§ Document
The weight of other people’s suffering can be palpable, whether someone weeping in the next room or someone in agony across the globe. How do we go about our own lives knowing others are in anguish at the same moment? This question has haunted me, especially in my growing up years. I suspect such questions weigh more on children than we imagine.
By the time I was eight or nine years old, my parents had cancelled their subscriptions to news magazines because they couldn’t deal with repeated questions like, “Why is that village burning? Who hurt that man? Why isn’t someone helping that baby?” Even the most well-intentioned adult would rather not think about such questions, let alone answer them. Try to explain war to a child. No matter how you skew it, the answer comes down to whoever destroys more property and kills more people, wins. Try explaining poverty or prejudice to a child. It’s impossible to morally justify the indifference and greed that helps to prop up “normal” life in the face of truly open, honest questions.
Starting in babyhood, most children express empathy as well as a sense of connection to the natural world. Many children, including some we call “gifted” and some we call “neurodiverse” are more strongly motivated by the search for justice, mercy, equality, and truth than by more superficial adult concerns like polite behavior.
Even new arrivals to the planet demonstrate this. By six months of age, babies show empathy for those who have been treated unfairly. Concern for others starts on day one. When hearing recorded cries, one-day old newborns are more likely to cry when hearing a recording of another baby crying than their own cries. Newborns also show more intense and longer-lasting distress when listening to others’ cries. This effect doesn’t diminish. Studies show babies continue to react with distress to other’s cries at one, three, six, and nine months.

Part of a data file
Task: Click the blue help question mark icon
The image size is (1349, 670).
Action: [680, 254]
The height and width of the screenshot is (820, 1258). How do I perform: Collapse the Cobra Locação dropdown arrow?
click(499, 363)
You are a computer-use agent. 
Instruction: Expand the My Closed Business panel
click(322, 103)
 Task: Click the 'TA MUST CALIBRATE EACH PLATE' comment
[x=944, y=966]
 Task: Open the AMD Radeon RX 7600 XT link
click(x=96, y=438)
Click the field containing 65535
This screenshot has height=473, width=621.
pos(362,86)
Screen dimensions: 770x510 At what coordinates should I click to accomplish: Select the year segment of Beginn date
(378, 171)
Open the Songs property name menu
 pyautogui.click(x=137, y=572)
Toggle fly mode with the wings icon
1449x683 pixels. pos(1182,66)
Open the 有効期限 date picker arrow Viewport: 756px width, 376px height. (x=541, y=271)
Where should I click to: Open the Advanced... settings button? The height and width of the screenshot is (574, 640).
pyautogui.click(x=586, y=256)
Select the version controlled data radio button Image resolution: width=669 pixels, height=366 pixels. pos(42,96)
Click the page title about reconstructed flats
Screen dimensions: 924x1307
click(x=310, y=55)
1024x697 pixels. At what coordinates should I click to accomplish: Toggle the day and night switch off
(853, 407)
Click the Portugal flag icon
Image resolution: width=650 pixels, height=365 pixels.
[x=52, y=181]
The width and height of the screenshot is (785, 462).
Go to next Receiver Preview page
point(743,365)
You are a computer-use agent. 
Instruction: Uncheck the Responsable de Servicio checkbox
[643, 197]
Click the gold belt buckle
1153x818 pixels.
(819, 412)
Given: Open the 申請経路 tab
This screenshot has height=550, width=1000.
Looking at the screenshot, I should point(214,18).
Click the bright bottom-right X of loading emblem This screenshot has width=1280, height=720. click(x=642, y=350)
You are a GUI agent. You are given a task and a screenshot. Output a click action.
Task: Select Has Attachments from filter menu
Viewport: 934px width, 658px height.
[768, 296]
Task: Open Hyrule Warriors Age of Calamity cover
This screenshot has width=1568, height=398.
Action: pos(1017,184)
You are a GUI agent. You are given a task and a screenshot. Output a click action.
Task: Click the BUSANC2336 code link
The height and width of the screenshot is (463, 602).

§ Problem statement
According to the essay about children and empathy, by what age do babies show empathy for those who have been treated unfairly? Rely only on the essay about children and empathy, not on the entries.

§ Reply
By six months of age.